**** MATERIAL SUPPLIED

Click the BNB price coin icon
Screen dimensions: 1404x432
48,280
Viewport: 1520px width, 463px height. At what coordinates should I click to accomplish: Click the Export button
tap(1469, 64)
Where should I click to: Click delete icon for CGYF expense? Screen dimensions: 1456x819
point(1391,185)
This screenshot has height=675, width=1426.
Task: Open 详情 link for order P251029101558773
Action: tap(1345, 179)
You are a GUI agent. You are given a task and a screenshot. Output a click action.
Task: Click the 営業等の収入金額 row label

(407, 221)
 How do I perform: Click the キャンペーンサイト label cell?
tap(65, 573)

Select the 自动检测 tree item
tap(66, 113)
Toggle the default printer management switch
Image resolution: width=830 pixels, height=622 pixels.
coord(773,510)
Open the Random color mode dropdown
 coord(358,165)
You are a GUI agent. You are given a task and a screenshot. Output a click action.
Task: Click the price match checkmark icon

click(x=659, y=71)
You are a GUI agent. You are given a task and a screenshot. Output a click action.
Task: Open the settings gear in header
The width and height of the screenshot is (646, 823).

********

PROBLEM REQUIREMENTS ::
Only the lines from the one containing "Where should I" to the end of the data should be printed, exactly as they stand.

YOUR RESPONSE ::
Where should I click to: Click delete icon for CGYF expense? Screen dimensions: 1456x819
point(1391,185)
This screenshot has height=675, width=1426.
Task: Open 详情 link for order P251029101558773
Action: tap(1345, 179)
You are a GUI agent. You are given a task and a screenshot. Output a click action.
Task: Click the 営業等の収入金額 row label

(407, 221)
 How do I perform: Click the キャンペーンサイト label cell?
tap(65, 573)

Select the 自动检测 tree item
tap(66, 113)
Toggle the default printer management switch
Image resolution: width=830 pixels, height=622 pixels.
coord(773,510)
Open the Random color mode dropdown
 coord(358,165)
You are a GUI agent. You are given a task and a screenshot. Output a click action.
Task: Click the price match checkmark icon

click(x=659, y=71)
You are a GUI agent. You are given a task and a screenshot. Output a click action.
Task: Open the settings gear in header
The width and height of the screenshot is (646, 823).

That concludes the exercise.